Edward J. Fraughton

The National Sculpture Society is delighted to announce that distinguished sculptor Edward J. Fraughton was awarded the NSS Affiliated Sculptor Residency at Chesterwood this year. The residency is an artist-in-residence program between National Sculpture Society (NSS) and Chesterwood, located in Stockbridge, Massachusetts.

A resident of Utah, Fraughton will live and work on Chesterwood’s campus for four weeks, from June 5-30, 2023. While he is working in the Morris Studio, Fraughton will be accessible to visitors on most days throughout the month. An artist’s talk that is open to the public will take place on Sunday, June 25th.

With over 60 years of experience, Mr. Fraughton is a living link to some of the great American sculptors of our past, and as a longtime teacher and mentor, a bridge to sculptors of the future. Upon being awarded the residency, Fraughton stated, “Civilizations are measured by the quality of art they leave behind. In my mind, the works of Daniel Chester French rank among the finest, most inspirational examples of sculpture created in human history. This year’s invitation to live and work under the master’s shadow at Chesterwood is by far the finest honor I have ever received, and for that opportunity, I am extremely thankful.”

Fraughton is a founding member of the National Academy of Western Art and a longtime member of the National Sculpture Society. He was elected as a Sculptor Member in 1973 and advanced to Fellow in 1977. In 2018, the NSS Board of Directors elected Fraughton as a Member Emeritus, in recognition of services which, in their estimation, merited this distinction.

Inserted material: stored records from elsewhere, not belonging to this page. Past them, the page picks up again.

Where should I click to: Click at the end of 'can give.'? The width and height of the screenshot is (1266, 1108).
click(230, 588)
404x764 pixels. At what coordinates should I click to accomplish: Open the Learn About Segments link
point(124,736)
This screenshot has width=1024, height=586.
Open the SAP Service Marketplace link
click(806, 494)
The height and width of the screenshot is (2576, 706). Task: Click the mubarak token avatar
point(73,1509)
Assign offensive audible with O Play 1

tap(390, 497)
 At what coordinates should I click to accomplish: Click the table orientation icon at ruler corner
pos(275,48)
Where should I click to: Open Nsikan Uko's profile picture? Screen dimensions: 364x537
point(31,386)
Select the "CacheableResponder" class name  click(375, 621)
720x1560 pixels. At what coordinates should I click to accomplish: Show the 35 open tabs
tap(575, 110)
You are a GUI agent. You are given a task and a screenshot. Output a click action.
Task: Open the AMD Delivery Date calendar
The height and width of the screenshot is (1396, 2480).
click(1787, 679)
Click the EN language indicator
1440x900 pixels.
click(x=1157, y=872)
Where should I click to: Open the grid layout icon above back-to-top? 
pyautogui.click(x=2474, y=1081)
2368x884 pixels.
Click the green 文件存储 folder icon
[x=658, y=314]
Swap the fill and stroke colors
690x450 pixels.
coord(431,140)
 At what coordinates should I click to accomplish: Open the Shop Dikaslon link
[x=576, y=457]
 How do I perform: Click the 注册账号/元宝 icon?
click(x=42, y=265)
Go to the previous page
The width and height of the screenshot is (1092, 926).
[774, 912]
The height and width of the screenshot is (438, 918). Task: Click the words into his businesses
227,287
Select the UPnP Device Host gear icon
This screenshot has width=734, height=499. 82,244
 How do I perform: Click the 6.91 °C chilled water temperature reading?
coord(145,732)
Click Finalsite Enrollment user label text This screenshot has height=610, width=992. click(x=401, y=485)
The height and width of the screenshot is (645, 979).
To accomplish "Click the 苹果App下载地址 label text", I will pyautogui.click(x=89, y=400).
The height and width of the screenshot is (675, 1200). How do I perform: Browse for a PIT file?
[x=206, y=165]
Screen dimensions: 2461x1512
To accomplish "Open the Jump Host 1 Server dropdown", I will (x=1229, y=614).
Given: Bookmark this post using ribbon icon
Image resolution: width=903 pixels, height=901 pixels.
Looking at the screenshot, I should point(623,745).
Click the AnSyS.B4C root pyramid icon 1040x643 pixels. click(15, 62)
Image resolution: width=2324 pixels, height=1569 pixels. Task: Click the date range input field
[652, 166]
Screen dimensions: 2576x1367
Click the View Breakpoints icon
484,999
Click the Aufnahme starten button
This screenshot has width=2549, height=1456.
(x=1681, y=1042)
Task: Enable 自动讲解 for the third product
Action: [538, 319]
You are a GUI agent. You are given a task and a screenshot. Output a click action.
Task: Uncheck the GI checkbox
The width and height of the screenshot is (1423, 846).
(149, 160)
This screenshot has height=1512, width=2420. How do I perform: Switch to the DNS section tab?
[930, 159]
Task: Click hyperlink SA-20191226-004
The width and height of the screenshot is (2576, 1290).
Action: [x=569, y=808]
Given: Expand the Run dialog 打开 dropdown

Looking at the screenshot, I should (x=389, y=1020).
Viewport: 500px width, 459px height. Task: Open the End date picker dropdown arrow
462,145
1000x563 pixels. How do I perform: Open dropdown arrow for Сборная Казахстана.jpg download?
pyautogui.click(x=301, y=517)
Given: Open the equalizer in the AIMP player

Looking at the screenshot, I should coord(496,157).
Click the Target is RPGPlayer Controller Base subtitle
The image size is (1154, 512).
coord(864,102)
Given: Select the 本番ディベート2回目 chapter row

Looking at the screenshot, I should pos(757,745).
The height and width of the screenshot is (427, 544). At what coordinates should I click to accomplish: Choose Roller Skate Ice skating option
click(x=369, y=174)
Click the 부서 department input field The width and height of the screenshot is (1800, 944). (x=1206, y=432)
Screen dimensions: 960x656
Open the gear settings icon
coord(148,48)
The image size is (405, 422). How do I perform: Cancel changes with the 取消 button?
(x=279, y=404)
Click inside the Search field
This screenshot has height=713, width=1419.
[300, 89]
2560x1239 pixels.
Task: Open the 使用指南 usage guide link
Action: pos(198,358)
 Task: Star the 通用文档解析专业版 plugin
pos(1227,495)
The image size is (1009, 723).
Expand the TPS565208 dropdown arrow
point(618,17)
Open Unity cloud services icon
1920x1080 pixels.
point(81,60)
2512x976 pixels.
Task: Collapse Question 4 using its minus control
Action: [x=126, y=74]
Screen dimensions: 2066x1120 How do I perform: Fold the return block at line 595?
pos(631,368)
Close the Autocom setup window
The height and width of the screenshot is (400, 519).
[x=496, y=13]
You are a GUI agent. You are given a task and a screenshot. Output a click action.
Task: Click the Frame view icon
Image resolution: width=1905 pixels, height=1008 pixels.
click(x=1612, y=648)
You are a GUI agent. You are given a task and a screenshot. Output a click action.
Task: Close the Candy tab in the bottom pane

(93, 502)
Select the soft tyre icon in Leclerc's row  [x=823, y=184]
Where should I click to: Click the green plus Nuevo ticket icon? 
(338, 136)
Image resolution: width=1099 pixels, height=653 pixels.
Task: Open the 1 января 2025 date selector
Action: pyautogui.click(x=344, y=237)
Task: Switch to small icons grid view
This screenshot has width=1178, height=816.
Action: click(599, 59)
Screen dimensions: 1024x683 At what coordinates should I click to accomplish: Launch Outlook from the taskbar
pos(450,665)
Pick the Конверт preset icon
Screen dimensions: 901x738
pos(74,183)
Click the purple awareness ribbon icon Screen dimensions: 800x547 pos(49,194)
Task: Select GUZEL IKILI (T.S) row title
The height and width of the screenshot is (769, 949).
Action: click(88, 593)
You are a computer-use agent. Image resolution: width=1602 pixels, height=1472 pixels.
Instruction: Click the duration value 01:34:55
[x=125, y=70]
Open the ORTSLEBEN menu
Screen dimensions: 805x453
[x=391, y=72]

Applications for the Residency were accepted from sculptors nationwide and reviewed by a jury of three that included two NSS Fellows – Dan Ostermiller and Gwen Marcus, and curator Margaret Cherin, who is also the Interim Director at Chesterwood.

The co-sponsor of the residency, Chesterwood, is a site of the National Trust for Historic Preservation and the former summer home, studio, and gardens of America’s foremost sculptor of public monuments, Daniel Chester French (1850 – 1931). French is best known for his sculptures of the Minute Man (1871 – 75) and the seated figure of Abraham Lincoln (1911 – 22) for the Lincoln Memorial in Washington, D.C. Situated on 122 acres in Stockbridge, Massachusetts, Chesterwood is recognized as both a National Historic Landmark and a Massachusetts Historic Landmark. French was a founding member of NSS.